Lo scenario che si presenta agli occhi dello spettatore quindi è molto classico, ma efficace in quanto le figure che si presentano sullo schermo incarnano archetipi universali. La principale abilità di Du Wlelz è infatti quella di creare un equilibrio precario in una situazione ordinaria che degenera lentamente fino all’estremo delle conseguenze. La recitazione concitata degli attori è di fondamentale importanza nel film: da un’impostazione teatrale classica ed elegante si passa via via a una danza animalesca in cui i corpi sono centrali per esprimere sentimenti carnali.
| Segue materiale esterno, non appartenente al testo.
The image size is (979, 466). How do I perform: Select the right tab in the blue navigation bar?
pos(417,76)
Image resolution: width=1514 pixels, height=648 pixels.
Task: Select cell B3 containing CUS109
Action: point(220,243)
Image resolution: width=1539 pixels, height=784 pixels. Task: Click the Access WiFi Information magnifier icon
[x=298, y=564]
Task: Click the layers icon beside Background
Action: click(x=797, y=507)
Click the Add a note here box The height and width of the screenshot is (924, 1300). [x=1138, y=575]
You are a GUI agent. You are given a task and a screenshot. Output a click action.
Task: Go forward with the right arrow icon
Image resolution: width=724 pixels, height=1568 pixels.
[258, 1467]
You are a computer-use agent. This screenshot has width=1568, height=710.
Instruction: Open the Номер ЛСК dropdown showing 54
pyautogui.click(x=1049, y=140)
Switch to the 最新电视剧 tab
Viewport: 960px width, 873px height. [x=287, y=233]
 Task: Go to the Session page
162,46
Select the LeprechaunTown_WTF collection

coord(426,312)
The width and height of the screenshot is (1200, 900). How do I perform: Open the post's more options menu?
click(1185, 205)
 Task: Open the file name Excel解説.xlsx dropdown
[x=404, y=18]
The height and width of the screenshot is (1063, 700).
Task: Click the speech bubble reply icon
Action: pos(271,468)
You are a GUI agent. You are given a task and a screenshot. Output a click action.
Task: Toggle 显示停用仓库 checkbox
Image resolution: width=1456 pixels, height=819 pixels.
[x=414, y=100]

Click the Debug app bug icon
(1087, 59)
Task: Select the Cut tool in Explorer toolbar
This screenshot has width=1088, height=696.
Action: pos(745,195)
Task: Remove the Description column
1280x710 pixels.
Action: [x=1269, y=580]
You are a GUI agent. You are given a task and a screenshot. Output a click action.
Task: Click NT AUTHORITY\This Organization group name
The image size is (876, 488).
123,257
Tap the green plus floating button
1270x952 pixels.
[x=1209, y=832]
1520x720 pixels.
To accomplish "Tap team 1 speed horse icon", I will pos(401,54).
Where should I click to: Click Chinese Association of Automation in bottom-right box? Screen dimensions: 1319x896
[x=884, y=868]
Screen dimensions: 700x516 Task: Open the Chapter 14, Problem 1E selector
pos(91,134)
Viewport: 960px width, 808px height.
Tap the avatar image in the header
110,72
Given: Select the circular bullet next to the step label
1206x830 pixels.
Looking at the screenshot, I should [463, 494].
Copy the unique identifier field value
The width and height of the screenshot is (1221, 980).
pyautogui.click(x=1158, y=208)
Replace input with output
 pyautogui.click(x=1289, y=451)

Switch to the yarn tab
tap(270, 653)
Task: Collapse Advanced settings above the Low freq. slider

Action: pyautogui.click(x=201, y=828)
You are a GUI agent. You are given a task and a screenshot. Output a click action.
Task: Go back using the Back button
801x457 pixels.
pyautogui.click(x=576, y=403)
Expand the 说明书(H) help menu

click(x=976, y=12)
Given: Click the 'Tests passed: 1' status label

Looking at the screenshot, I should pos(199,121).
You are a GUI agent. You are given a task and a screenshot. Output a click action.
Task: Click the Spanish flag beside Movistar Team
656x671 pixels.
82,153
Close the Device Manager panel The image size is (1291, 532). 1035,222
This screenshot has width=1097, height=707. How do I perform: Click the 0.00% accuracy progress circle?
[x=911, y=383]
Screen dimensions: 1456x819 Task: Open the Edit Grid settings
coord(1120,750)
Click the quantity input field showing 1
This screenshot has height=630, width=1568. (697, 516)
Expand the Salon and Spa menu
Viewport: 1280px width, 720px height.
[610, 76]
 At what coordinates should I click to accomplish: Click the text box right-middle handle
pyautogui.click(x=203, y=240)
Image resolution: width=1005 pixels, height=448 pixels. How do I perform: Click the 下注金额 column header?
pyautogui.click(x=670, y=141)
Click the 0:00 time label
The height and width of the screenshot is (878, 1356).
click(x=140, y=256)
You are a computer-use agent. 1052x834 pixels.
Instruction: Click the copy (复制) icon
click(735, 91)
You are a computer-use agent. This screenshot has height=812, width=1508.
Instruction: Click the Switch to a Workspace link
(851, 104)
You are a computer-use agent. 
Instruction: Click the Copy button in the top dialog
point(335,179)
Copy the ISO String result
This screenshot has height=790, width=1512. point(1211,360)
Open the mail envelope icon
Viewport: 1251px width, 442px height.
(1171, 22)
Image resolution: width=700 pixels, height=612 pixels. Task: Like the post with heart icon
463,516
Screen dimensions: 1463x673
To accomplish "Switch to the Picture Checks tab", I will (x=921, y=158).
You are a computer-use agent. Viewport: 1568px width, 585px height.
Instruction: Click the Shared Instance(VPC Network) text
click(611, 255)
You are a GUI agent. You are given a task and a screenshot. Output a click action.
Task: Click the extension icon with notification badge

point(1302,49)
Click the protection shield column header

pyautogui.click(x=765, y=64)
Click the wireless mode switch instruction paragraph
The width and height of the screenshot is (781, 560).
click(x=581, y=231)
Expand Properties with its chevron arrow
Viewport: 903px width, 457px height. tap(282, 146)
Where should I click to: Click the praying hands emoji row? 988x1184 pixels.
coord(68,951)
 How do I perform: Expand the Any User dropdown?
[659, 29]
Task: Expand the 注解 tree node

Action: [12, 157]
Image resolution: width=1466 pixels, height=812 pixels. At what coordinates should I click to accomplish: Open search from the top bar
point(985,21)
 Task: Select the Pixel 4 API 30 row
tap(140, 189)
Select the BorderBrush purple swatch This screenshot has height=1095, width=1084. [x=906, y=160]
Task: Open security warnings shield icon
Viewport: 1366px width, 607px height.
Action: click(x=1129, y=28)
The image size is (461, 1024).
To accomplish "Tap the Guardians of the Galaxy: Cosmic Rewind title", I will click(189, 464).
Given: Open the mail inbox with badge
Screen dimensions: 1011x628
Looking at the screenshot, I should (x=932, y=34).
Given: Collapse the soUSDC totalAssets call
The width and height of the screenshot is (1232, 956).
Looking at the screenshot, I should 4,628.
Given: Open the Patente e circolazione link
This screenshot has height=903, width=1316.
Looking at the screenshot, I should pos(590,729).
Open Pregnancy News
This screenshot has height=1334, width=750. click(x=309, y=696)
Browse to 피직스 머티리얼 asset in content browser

Prima dell’amore degenerato e dell’omicidio truculento però, Inexorable è una fortissima critica sociale ai paradigmi stanchi e stantii della borghesia europea che imprigiona sé stessa in una routine apatica e ripetitiva. Non a caso la scena più traumatica non è il folle exploit finale, ma la danza inquietante di Lucie durante la festa del suo compleanno, quando di fronte a parenti e amici, dal palco di un piccolo teatrino, interpreta con foga epilettica un brano Death Metal come per liberarsi del suo disagio esistenziale

Noir in Festival – Vanishing
Dopo undici anni di lavorazione Vanishing debutta in Italia al Noir in Festival, dopo la prima internazionale al Busan international Film Fest. Adattato dal romanzo di Peter May The Killing Room, il film, a metà fra la storia d’amore e il thriller poliziesco, vive a cavallo fra Francia e Corea del Sud.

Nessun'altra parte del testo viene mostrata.